*BRIEF*: Without the pictures, set down exactly the lines from the one that contains "Click the 网络存储设备 label text" to the end of the entries, both included, and nothing besides.

Data excerpts

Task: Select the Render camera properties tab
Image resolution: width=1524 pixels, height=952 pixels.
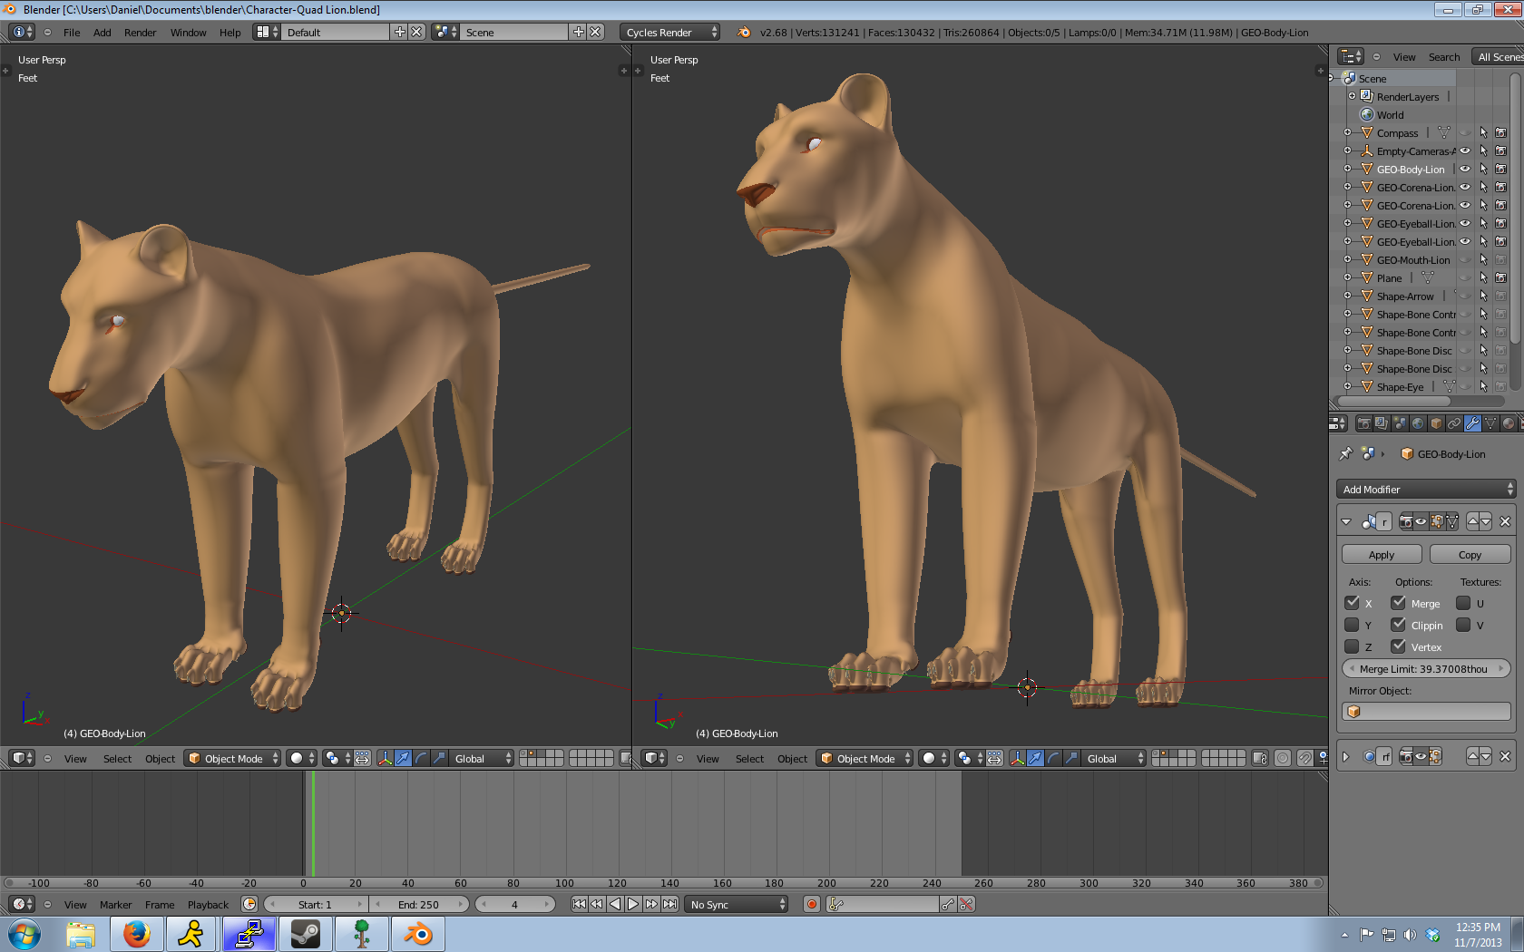Action: click(x=1363, y=423)
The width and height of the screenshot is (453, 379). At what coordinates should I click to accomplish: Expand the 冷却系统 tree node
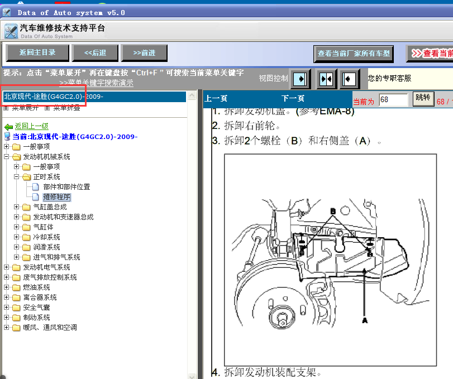point(17,237)
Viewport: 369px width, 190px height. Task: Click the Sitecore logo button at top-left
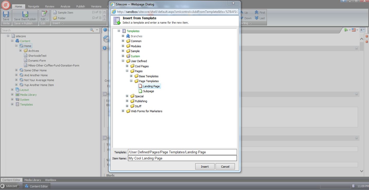(6, 5)
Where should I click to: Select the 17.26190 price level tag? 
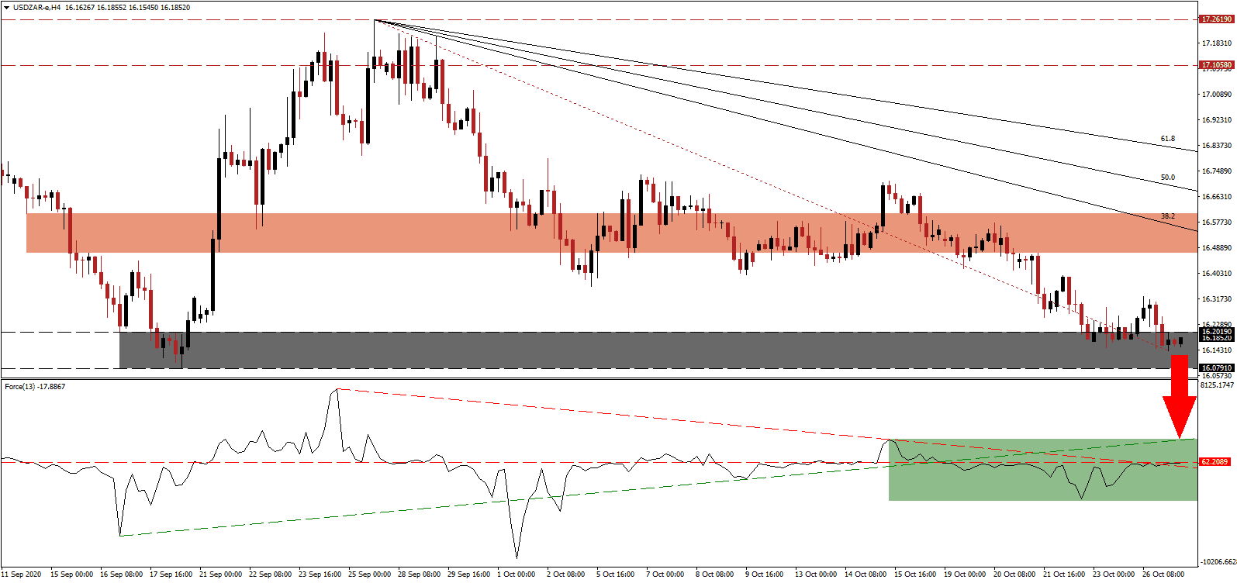coord(1216,19)
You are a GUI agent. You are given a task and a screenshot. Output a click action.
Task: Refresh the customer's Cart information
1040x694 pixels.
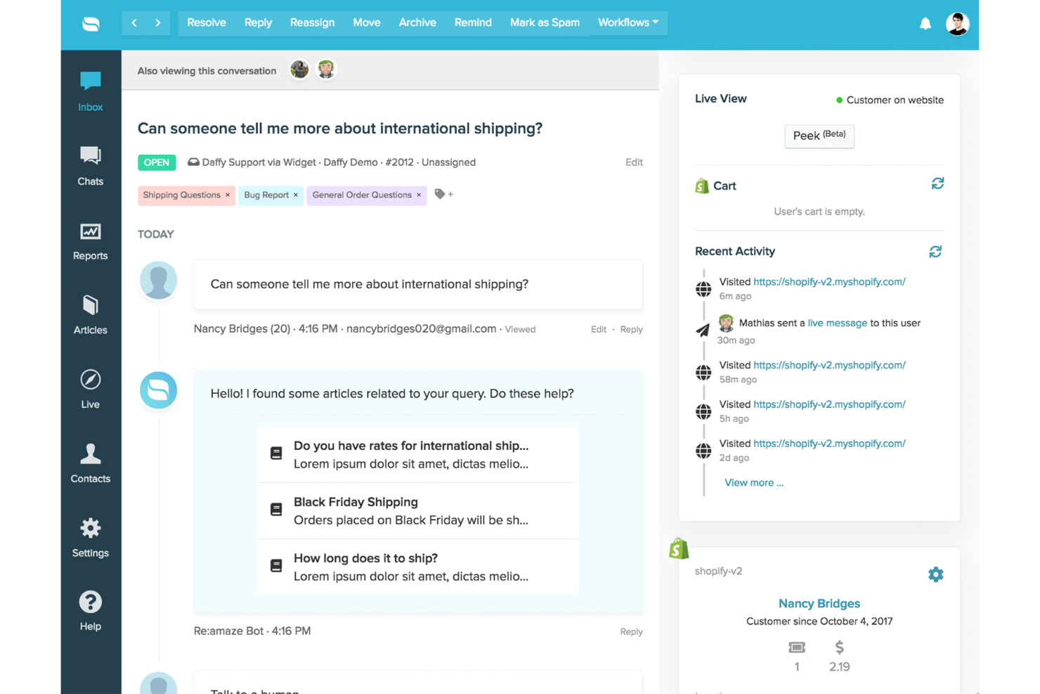coord(937,184)
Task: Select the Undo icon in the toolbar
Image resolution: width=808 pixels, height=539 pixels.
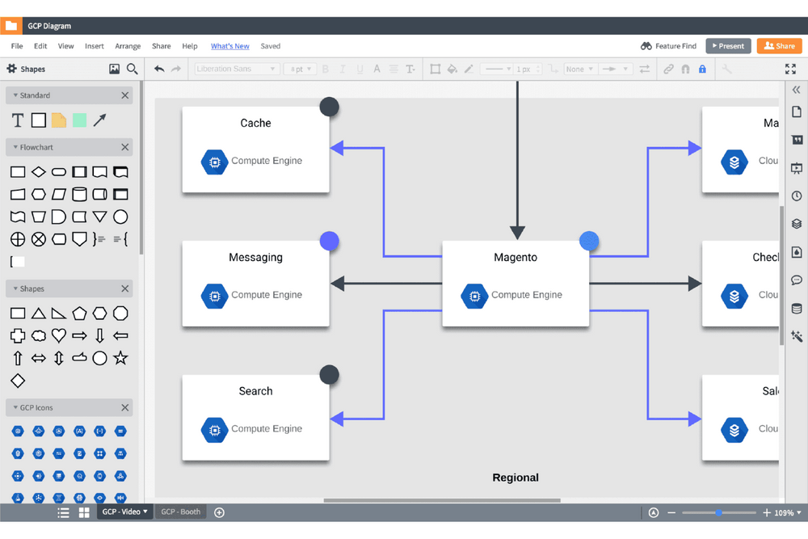Action: coord(159,69)
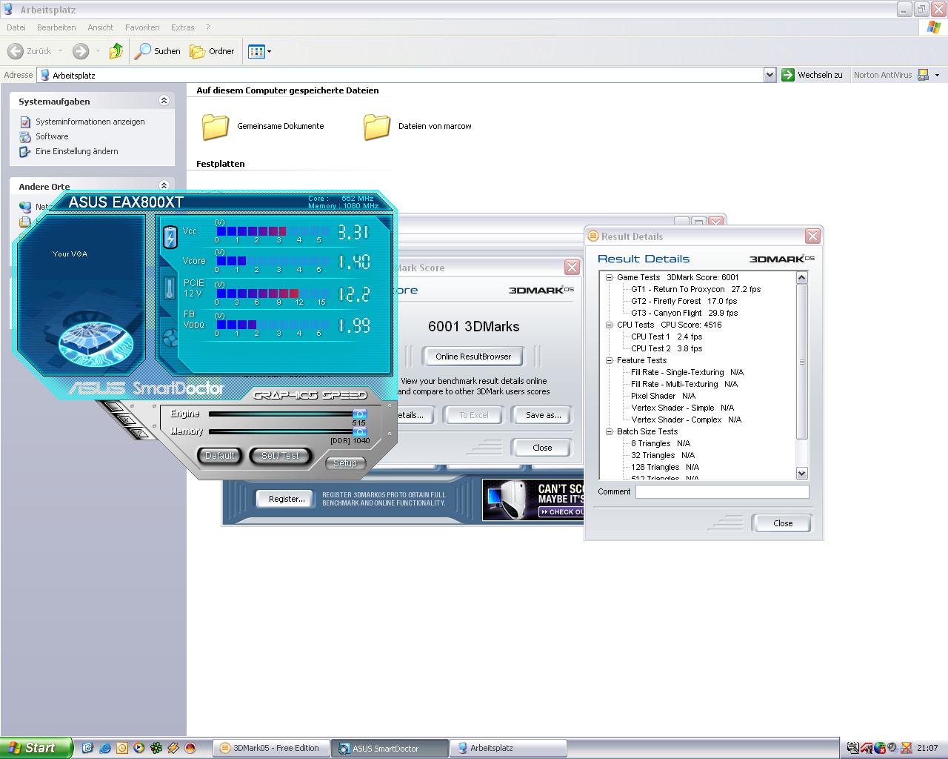Screen dimensions: 948x759
Task: Click the Set / Test button
Action: [280, 456]
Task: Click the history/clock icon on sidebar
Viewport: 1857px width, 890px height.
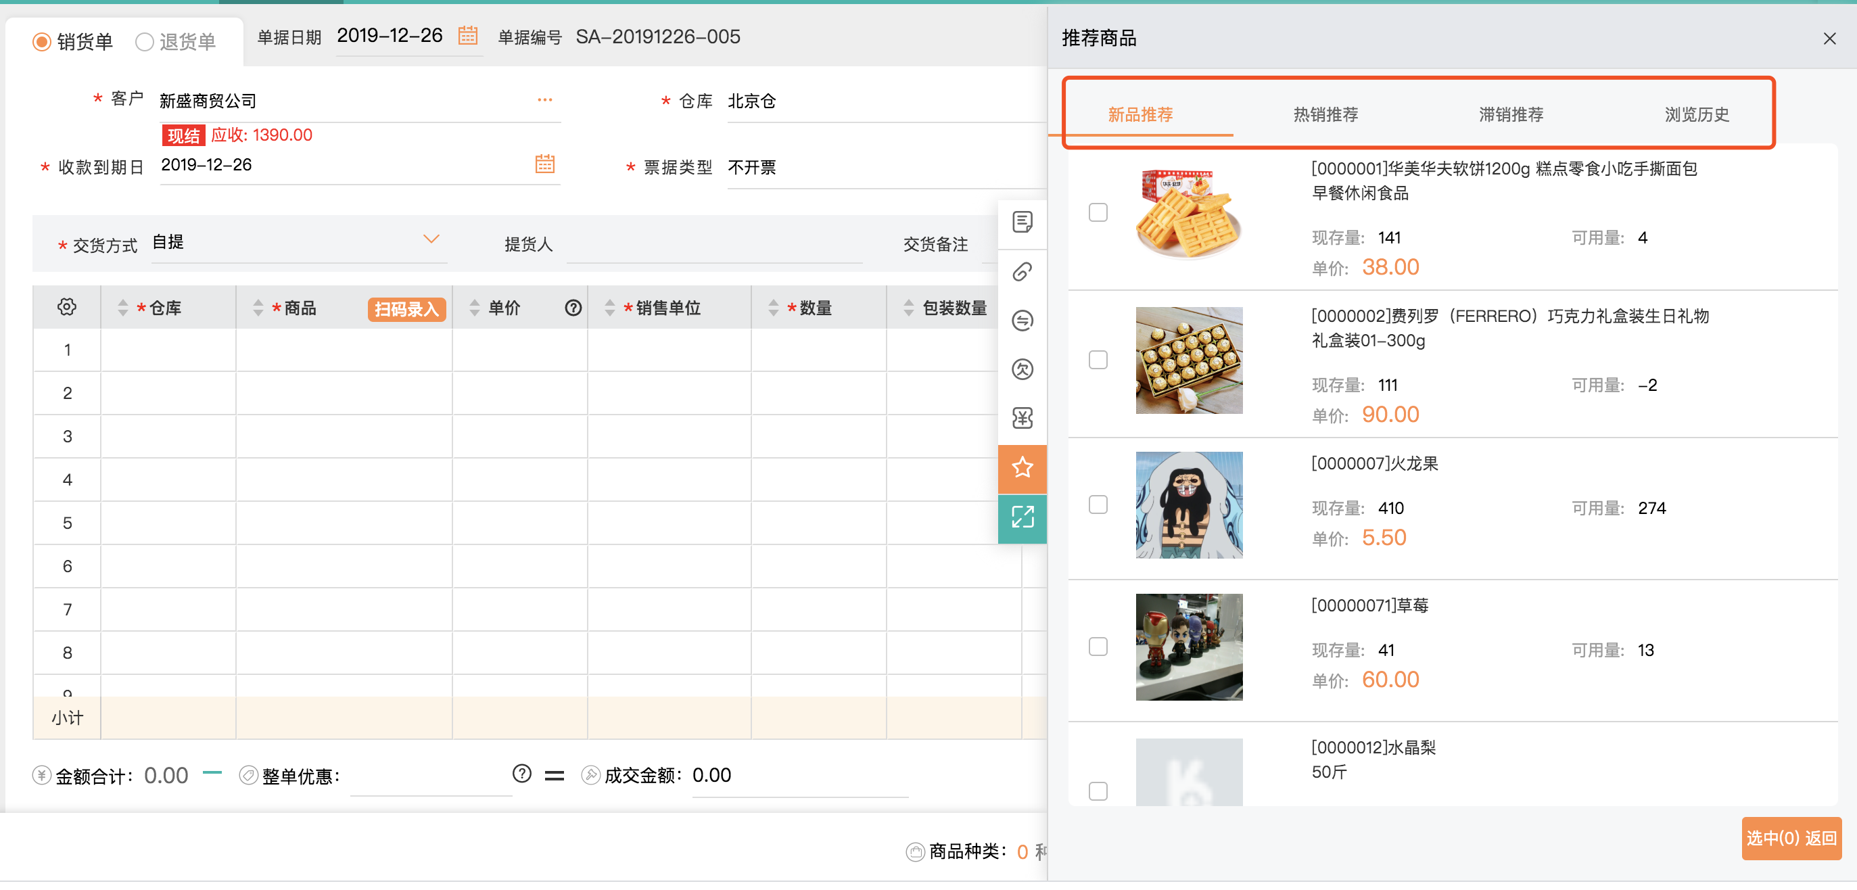Action: pyautogui.click(x=1021, y=321)

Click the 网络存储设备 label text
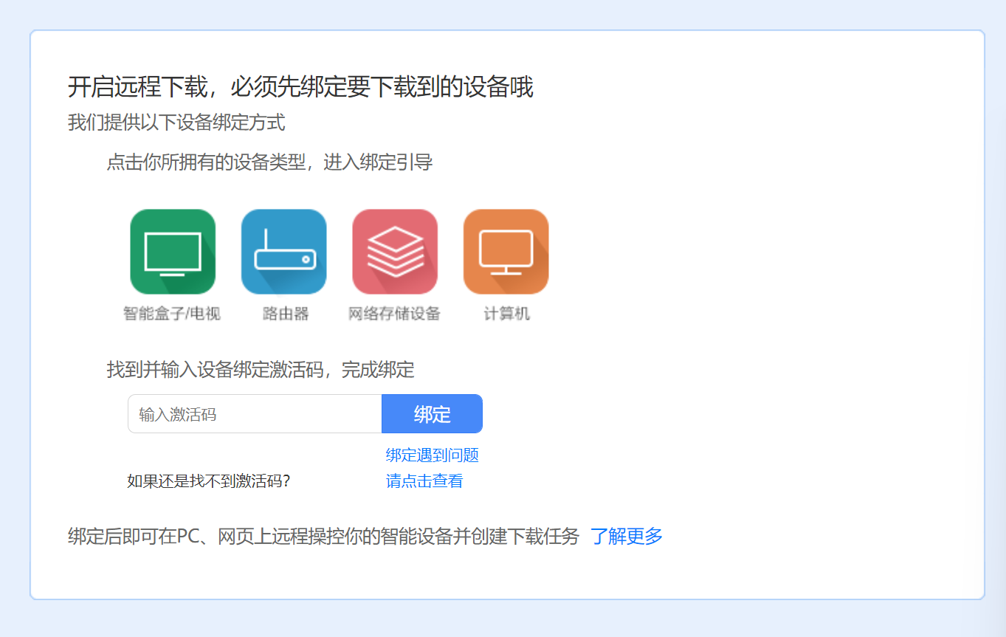(x=395, y=313)
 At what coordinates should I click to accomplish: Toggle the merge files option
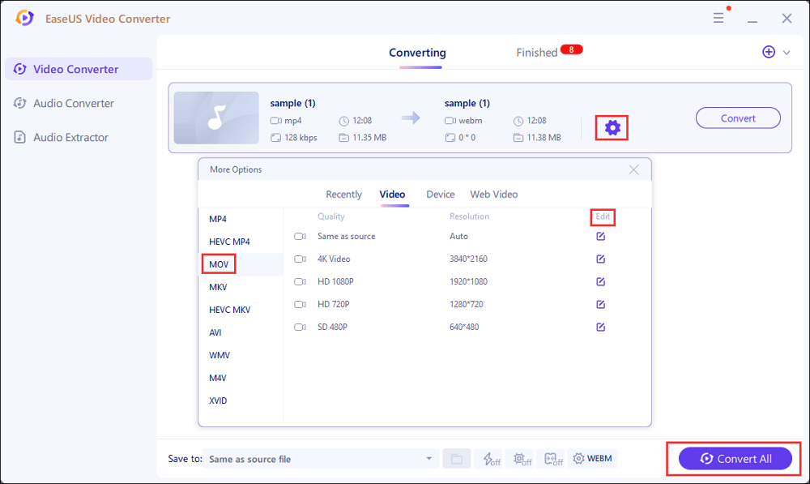552,459
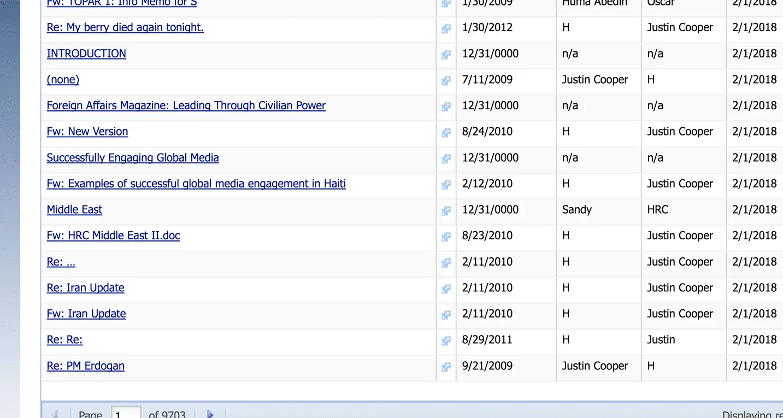Go to next page arrow

[x=210, y=414]
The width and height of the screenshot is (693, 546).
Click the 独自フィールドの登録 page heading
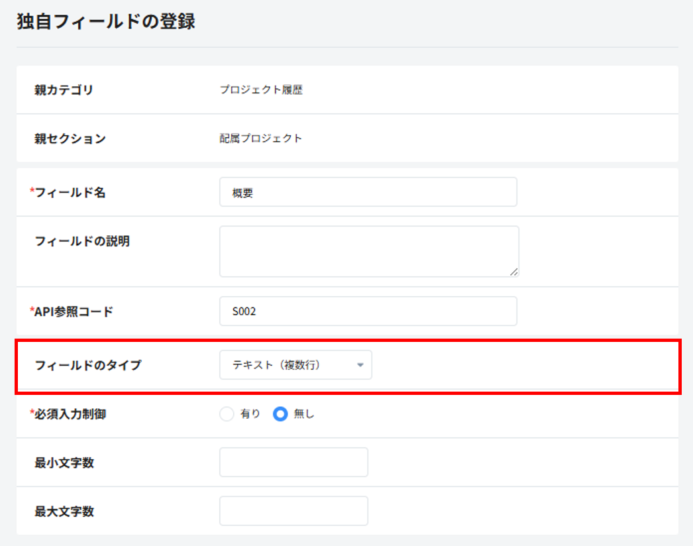[106, 21]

*RESPONSE*:
Click the 网络存储设备 label text
(x=395, y=313)
 At what coordinates should I click to accomplish: Toggle the merge files option
552,459
Go to next page arrow

[x=210, y=414]
The width and height of the screenshot is (693, 546).
Click the 独自フィールドの登録 page heading
[106, 21]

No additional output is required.